More effective even than Micah’s withering verbal onslaught is his bright idea to set a trap. Earlier, with the highly successful EVP session, I had assumed that Micah had seen a few too many episodes of Ghost Hunters. With the development of the powder-on-the-floor scheme I knew it was even worse than that. The only things missing were a cardboard box propped up by a stick with a string tied around it. Maybe a little bologna for bait and they would’ve caught that pesky demon. Apparently he’s been taking trapping lessons from the Scooby Doo gang; Fred would be proud.
If this didn’t strain credulity already, the audience is urged to believe that the demon, in a moment of Tom Sawyer-ish mischief uses the trap to ensnare Micah and Katie in one of its own. In the attic they find a photograph of Young Katie standing in front of her old house. But her childhood home was reduced to ashes in a fire so many years ago, how is this possible?! Am I supposed to believe that this demon, after burning her first house down, carried her picture around in his metaphysical pocket for fifteen years before tricking them into an Easter egg hunt to recover it? I was not convinced.
Despite the painfully slow progression of the movie, even I will concede certain chilling moments that the film does well. Katie’s propensity for sleepwalking, for standing and apparently staring at Micah’s sleeping body for hours strikes the proper chords of eerie disquiet. Even better, the scene where Katie is dragged out of the bedroom by the ankle was for me the high point of the movie. Frustratingly, though, the rest of the action takes place off-scene, eliminating the need for something more developed or interesting to be captured on camera. And this illustrated for me an exasperating pattern in the movie. Every time something interesting starts to happen, the scene flips to de-escalating action before the peak of excitement is even reached. Much like porn to a 13 year old boy, these brief moments of creepy activity serve only as teases for the audience, leaving them unsatisfied when they realize all they got was foreplay, no climax. An hour of false titillation later, the build-up has lost what little appeal it once had and you find yourself wondering when it’s going to be over because all you’re doing is sitting there screwing yourself.

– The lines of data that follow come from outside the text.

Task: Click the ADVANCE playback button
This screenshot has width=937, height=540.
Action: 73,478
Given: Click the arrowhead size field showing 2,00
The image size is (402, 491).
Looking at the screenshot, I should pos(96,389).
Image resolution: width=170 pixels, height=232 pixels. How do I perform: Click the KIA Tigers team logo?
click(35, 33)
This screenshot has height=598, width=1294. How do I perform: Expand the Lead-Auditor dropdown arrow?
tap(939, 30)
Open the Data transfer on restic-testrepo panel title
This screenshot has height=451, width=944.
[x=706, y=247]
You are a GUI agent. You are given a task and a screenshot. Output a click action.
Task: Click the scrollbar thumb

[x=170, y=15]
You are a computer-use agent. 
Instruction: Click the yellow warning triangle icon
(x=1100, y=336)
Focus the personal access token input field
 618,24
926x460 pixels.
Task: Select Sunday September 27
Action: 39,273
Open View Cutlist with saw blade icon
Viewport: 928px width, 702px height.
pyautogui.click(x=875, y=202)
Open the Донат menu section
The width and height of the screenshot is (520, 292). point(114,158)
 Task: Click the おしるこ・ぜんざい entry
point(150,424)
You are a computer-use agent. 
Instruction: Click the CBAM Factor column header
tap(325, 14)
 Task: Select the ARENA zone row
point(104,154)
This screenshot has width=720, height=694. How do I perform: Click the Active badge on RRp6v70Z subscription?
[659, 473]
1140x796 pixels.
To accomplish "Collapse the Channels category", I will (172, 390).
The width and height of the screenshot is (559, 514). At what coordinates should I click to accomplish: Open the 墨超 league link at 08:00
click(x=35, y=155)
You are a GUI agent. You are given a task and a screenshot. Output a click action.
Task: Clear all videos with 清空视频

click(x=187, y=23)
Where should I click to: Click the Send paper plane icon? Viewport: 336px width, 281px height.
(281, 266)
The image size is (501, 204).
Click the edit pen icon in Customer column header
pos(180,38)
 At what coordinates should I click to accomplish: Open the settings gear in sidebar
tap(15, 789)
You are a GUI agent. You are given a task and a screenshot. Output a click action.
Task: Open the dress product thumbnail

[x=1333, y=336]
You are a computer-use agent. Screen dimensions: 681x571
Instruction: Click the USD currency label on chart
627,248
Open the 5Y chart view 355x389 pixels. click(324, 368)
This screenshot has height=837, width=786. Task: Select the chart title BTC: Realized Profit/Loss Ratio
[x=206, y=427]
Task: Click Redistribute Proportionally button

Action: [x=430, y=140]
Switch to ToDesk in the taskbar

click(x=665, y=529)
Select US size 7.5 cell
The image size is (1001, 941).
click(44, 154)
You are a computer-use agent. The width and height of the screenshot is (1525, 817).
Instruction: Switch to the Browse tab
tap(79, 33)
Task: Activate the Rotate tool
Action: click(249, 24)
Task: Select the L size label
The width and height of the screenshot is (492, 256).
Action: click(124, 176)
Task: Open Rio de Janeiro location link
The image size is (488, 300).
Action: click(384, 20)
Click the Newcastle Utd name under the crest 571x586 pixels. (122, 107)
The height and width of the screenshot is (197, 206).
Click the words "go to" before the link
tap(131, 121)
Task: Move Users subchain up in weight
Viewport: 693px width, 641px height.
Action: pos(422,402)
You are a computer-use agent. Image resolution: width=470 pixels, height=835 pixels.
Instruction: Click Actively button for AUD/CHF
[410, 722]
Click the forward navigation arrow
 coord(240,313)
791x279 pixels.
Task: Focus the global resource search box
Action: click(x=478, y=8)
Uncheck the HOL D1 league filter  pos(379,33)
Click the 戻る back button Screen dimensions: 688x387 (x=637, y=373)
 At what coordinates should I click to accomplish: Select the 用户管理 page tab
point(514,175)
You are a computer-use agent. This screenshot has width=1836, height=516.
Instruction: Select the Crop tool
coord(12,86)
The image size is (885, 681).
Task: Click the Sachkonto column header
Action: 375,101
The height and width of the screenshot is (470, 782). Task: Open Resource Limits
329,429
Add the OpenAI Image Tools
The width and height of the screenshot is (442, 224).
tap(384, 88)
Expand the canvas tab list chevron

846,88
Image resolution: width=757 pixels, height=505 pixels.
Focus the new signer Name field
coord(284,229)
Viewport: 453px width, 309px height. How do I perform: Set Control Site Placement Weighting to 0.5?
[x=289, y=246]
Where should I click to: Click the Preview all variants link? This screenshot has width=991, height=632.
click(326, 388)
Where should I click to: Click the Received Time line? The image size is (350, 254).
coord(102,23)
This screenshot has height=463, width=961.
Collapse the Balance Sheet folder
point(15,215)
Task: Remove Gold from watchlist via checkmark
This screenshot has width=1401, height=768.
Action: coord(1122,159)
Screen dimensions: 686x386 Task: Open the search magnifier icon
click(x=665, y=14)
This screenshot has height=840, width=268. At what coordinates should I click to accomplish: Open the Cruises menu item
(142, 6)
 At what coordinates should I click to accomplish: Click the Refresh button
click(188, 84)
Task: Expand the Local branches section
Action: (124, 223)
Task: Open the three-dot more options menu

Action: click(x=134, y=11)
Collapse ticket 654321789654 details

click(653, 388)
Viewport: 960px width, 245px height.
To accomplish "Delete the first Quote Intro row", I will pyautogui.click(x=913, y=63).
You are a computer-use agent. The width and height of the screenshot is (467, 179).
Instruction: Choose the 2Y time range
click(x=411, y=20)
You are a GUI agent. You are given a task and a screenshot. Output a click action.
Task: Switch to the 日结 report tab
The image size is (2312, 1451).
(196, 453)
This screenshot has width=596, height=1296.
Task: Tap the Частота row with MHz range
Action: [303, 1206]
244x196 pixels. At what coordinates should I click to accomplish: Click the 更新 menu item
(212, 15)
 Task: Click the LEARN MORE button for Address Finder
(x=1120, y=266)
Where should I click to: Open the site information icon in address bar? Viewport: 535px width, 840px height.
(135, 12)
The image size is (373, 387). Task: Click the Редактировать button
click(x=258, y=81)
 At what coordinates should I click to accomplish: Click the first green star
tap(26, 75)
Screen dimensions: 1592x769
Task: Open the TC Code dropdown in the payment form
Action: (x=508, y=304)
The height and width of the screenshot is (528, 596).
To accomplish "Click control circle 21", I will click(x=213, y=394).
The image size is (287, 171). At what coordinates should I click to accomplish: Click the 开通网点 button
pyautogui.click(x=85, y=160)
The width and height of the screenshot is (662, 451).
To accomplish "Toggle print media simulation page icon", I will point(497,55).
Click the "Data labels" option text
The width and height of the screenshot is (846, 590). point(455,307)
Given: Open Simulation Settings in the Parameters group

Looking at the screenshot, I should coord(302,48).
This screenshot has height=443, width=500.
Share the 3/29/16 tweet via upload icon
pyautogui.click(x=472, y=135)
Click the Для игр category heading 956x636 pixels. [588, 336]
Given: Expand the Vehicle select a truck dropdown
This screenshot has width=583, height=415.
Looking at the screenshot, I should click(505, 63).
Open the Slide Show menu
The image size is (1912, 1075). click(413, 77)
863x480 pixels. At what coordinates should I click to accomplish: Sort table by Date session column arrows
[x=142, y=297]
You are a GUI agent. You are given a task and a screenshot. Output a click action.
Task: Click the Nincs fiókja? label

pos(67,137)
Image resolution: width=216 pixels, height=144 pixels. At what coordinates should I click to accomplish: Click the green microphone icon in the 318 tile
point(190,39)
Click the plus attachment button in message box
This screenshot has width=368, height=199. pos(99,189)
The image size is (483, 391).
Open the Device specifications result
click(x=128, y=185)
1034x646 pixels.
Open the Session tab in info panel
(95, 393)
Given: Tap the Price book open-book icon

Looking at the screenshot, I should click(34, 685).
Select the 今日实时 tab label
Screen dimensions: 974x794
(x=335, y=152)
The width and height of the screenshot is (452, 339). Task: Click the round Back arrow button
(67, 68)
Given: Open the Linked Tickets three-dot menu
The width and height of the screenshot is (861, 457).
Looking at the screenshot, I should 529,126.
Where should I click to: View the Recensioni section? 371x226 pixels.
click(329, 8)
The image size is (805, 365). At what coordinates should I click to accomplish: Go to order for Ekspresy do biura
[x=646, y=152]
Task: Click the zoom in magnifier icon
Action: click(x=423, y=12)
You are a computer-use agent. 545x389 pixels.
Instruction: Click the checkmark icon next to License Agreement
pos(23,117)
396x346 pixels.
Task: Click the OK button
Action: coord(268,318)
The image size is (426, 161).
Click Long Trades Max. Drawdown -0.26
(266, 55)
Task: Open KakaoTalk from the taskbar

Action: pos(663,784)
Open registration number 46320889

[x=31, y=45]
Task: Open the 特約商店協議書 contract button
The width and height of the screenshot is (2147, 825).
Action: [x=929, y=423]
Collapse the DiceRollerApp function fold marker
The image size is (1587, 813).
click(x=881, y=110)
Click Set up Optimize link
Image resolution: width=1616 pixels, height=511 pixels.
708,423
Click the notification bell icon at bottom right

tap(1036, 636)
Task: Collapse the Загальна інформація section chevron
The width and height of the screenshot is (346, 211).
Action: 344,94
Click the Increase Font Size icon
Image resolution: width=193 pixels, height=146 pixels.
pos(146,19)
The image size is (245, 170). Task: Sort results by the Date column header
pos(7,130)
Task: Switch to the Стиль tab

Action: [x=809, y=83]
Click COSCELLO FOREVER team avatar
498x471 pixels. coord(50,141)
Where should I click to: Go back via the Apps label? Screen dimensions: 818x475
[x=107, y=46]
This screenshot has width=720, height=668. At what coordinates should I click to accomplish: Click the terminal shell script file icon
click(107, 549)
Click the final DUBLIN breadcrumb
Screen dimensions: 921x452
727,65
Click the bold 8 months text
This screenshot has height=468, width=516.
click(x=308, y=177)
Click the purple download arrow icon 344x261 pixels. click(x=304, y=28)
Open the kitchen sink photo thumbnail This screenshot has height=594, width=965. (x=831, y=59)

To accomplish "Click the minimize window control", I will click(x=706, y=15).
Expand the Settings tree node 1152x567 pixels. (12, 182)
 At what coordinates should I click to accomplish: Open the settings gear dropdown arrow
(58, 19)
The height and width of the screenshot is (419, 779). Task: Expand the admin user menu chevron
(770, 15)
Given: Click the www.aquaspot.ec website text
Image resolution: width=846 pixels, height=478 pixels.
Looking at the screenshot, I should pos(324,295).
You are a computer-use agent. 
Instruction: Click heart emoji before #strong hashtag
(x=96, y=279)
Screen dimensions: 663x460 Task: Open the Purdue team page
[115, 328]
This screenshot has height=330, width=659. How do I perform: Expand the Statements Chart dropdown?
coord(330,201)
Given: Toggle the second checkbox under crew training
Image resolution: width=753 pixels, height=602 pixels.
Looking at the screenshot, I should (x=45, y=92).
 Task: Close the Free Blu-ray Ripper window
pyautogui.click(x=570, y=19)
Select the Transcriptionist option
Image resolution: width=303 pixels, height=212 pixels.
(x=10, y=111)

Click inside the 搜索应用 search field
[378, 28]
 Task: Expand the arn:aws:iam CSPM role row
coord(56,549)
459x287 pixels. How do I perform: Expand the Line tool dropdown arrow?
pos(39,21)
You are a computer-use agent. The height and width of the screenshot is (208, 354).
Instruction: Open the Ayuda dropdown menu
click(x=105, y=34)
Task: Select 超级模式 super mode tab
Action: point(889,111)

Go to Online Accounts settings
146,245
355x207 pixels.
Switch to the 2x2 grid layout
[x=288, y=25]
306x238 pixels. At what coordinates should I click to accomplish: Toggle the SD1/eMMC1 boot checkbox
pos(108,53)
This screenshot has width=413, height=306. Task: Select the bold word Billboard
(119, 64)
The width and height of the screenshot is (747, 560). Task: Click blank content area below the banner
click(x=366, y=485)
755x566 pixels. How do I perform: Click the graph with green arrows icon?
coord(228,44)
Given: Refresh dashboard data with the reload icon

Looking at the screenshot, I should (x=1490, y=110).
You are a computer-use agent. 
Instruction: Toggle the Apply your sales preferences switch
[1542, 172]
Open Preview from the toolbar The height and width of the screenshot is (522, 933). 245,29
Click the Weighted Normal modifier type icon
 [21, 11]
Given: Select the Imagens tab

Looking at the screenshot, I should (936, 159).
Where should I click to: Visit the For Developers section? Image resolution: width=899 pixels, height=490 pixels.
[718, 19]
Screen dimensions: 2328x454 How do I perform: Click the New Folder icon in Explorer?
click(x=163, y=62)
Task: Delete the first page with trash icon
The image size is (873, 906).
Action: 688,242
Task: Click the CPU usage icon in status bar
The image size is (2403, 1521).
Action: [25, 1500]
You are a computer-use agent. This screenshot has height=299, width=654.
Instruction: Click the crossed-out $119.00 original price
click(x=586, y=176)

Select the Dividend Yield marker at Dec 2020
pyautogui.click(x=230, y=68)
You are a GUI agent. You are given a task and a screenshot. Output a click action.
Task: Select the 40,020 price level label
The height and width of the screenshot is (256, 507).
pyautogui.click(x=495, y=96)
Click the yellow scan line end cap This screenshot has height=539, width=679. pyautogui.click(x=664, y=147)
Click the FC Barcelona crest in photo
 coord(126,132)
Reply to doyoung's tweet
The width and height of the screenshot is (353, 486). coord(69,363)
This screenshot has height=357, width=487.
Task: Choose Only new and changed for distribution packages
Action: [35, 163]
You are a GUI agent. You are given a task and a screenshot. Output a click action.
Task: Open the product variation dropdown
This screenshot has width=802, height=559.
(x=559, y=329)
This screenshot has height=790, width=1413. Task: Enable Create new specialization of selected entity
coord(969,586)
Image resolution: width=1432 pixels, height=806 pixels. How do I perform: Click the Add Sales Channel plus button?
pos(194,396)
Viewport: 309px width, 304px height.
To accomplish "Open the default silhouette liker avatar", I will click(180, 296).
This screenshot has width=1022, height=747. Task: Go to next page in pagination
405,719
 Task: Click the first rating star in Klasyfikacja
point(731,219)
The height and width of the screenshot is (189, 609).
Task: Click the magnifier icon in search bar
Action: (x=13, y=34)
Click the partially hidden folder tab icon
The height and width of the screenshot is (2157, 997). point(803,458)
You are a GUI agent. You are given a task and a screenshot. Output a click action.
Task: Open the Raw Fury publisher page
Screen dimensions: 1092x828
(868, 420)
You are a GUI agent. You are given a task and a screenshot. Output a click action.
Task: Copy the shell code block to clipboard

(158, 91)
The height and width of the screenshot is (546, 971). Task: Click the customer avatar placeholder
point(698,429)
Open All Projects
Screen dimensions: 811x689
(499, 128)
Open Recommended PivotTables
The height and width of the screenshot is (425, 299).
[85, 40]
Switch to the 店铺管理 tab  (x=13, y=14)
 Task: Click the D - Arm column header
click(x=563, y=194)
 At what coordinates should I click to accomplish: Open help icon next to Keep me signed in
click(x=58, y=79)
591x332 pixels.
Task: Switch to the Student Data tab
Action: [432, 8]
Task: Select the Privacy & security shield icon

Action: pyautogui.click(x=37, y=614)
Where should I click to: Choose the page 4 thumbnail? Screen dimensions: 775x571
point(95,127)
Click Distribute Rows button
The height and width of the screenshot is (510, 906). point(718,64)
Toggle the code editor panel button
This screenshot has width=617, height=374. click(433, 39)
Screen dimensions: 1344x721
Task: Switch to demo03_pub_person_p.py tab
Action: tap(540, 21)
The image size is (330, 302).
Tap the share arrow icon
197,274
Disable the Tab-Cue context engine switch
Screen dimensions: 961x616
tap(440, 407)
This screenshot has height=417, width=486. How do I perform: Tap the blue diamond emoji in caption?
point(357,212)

After an hour of sitting through what I can only qualify as sheer disappointment, I’m hoping that Micah’s going to die, and I’m so tired of Katie’s whining that I don’t really care what happens to her anymore. I’m actually angry at the demon for drawing this out as long as he has and I’m debating whether or not it would be worth the satisfaction of giving the entire screen the finger. Being escorted out by security would actually be a pleasure at this point. I managed to refrain, but I did applaud the people behind me starting to boo.
By the time the credits rolled, I knew for certain why the movie had only cost a hundred fifty dollars or so to make. They probably spent the one or two million of their budget buying off movie critics. Whoever said that Paranormal Activity was the scariest movie of the last ten years should be burned at the stake. Those gentle souls disturbed and frightened by Paranormal Activity should also avoid thrillers such as, Home Alone, Mrs. Doubtfire, and Ducktales the Movie.